I've written an interesting look at 1D and 2D histogram performance here: https://iscinumpy.gitlab.io/post/histogram-speeds-in-python/
The plotting library Bokeh has just reached version 1.0. We'll use that today instead of matplotlib just to make things interesting. It's not as old and respected as matplotlib, but is prettier in a browser.
from bokeh.io import output_notebook, show
from bokeh.plotting import figure
output_notebook()
import numpy as np
Our goal will be to decompose (periodic) functions into Fourier components.
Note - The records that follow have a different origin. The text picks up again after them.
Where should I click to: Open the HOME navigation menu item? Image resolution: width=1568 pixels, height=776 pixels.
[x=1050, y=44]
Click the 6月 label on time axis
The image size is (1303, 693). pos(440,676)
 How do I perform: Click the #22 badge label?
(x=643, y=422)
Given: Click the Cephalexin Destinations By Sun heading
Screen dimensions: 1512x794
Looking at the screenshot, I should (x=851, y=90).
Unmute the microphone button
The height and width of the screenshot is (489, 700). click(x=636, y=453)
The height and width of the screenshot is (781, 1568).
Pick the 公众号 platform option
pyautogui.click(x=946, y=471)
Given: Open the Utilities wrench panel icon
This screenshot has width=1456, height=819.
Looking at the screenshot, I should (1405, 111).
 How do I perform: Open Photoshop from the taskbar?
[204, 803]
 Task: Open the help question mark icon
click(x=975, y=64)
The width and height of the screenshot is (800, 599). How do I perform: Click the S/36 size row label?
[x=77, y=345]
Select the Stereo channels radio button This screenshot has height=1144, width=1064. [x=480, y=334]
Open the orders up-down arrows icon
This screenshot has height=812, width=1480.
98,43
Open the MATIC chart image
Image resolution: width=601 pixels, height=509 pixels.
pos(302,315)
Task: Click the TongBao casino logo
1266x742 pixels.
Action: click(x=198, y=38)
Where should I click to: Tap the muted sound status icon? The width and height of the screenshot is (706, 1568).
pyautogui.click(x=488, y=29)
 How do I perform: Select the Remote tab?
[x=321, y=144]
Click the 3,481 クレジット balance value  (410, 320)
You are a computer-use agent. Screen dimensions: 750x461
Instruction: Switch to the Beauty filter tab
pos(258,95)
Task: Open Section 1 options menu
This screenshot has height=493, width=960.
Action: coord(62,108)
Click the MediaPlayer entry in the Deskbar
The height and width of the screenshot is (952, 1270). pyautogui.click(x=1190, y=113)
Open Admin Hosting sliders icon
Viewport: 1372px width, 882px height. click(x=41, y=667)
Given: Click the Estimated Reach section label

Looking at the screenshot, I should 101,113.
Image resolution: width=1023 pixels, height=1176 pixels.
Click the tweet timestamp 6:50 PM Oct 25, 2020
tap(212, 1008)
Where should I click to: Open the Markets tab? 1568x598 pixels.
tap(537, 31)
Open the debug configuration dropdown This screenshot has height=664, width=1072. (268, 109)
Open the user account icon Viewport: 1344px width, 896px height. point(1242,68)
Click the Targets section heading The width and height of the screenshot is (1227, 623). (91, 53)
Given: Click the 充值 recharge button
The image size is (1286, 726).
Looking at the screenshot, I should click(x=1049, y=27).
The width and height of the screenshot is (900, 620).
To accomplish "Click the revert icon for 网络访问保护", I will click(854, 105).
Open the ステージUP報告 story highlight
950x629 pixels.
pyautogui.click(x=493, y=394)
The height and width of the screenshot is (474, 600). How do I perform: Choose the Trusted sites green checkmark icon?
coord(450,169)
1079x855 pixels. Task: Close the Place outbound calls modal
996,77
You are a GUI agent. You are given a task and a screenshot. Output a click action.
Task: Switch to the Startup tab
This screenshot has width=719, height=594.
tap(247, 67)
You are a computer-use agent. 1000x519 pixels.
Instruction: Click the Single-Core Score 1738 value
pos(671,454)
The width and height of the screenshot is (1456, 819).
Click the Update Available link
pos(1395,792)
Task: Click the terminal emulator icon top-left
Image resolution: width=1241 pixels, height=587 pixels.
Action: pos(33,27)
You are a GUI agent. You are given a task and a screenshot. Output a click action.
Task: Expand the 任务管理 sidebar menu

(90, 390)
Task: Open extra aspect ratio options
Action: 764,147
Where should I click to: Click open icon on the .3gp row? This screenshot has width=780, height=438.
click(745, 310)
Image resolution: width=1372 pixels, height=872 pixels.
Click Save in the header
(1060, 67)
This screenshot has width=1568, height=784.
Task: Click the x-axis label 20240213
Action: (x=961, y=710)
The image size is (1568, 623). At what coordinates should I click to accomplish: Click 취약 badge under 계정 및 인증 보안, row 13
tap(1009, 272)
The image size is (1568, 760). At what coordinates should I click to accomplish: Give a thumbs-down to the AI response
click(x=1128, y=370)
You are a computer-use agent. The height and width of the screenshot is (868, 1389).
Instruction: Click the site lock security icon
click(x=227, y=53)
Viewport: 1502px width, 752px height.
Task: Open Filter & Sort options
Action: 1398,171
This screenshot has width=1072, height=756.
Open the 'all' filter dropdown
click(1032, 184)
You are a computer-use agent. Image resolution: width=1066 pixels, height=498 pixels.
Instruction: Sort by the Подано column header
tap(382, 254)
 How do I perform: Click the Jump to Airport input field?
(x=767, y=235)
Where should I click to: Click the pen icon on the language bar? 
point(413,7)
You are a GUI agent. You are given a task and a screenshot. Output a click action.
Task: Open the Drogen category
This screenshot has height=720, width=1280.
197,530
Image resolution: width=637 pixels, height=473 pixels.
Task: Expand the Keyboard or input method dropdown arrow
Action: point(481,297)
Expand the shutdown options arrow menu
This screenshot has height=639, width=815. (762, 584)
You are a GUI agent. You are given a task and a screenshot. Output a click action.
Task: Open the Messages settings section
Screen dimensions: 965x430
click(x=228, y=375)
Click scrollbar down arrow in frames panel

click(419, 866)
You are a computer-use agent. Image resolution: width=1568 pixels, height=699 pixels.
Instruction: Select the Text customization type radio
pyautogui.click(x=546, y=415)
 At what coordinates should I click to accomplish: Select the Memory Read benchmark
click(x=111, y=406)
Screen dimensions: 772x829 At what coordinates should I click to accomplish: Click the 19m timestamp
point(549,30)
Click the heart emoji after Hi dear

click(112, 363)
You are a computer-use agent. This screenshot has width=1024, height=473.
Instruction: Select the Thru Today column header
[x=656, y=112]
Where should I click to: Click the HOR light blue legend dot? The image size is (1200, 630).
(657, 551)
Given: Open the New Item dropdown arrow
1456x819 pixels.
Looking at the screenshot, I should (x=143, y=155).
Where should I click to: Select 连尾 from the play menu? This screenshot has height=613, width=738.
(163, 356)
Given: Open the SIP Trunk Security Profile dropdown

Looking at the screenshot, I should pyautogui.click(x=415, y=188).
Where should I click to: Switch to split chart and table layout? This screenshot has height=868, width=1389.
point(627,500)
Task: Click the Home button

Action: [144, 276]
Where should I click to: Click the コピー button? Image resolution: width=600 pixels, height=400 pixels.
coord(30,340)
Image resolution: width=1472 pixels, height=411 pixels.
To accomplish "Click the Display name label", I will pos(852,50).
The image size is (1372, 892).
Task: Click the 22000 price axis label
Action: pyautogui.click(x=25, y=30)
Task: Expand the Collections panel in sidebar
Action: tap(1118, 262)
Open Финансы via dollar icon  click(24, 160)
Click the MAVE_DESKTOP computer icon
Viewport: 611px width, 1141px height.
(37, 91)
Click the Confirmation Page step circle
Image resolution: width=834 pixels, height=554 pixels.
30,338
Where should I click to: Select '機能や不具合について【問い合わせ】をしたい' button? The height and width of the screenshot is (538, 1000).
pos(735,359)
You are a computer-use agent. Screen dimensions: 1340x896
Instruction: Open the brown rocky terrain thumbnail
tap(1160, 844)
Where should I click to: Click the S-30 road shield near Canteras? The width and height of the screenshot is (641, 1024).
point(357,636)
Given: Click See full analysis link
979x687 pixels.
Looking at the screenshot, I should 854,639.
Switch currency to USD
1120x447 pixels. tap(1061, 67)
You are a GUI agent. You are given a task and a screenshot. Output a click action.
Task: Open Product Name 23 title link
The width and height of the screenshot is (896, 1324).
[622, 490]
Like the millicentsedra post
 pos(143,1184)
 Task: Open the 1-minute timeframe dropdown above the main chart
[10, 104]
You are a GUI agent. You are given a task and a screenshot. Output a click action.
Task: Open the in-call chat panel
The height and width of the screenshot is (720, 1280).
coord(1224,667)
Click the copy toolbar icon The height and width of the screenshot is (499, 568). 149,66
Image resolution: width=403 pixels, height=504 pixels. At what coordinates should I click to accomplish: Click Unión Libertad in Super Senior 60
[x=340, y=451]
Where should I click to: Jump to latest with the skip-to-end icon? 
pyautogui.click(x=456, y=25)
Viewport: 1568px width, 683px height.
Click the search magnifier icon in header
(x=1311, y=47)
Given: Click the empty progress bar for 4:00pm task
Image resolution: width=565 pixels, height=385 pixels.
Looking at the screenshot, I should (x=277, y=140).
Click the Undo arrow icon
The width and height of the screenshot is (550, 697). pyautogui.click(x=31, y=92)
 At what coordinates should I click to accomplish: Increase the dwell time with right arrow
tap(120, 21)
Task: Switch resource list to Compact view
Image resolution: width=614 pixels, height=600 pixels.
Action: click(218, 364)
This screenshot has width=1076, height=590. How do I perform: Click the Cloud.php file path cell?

A few definitions:
$T$ is the period. $\omega = \frac{2\pi}{T}$ is the true frequency. The Fourier series is then written:
$$ y(t) = \frac{a_0}{2} + \sum_{n=1}^{\infty} \left( a_n \cos n \omega t + b_n \sin n \omega t \right) \tag{1} $$We can compute it by integrating over the function of interest and computing the components:
$$ \left(\begin{matrix}a_n \\ b_n\end{matrix}\right) = \frac{2}{T} \int^{T}_{0} \left(\begin{matrix}\cos n \omega t \\ \sin n \omega t \end{matrix}\right) y(t) \, dt \tag{2} $$Useful tips:
Let's define a step function valid from $-L$ to $L$ (it repeats outside that range). We have:
$$ f(t) = \begin{cases}1 & t \ge 0 \\ -1 & t < 0\end{cases}. $$This is odd, so we only need to integrate from $0$ to $L=T/2$ and multiply by 2. The average value is 0, so we can drop $a_0$. We have $\omega = 2\pi / T = \pi / L$ So equation 2 becomes:
$$ a_n =2 \frac{1}{L} \int^{L}_0 \sin \frac{n \pi t}{L} \, dt. $$Since $\int_0^A \sin a t \, dt = \frac{1 - \cos(a A)}{a}$, we have:
$$ a_n = \frac{2}{L} \frac{L}{n \pi} \left( 1 - \cos n \pi \right), $$which is non-zero only for odd n, giving the final formula:
$$ a_n = \frac{4}{n \pi}, \quad n\ \textrm{odd}. $$Combining with equation 1 gives:
$$ f(t) = \frac{4}{\pi} \sum^{\infty}_{n=1,3,5,\ldots} \frac{1}{n} \sin\left( \frac{n \pi t}{L} \right). $$t = np.linspace(-1.25 * np.pi, 1.25 * np.pi, 2000)
y = np.zeros_like(t)
for n in range(1, 100, 2):
y += 1 / n * np.sin(n * t)
y *= 4 / np.pi
p = figure(width=500, height=300)
p.line(t, y)
show(p)
The function is a best fit to the sawtooth, but it always "overshoots" the edges - this is the Gibbs phenomenon.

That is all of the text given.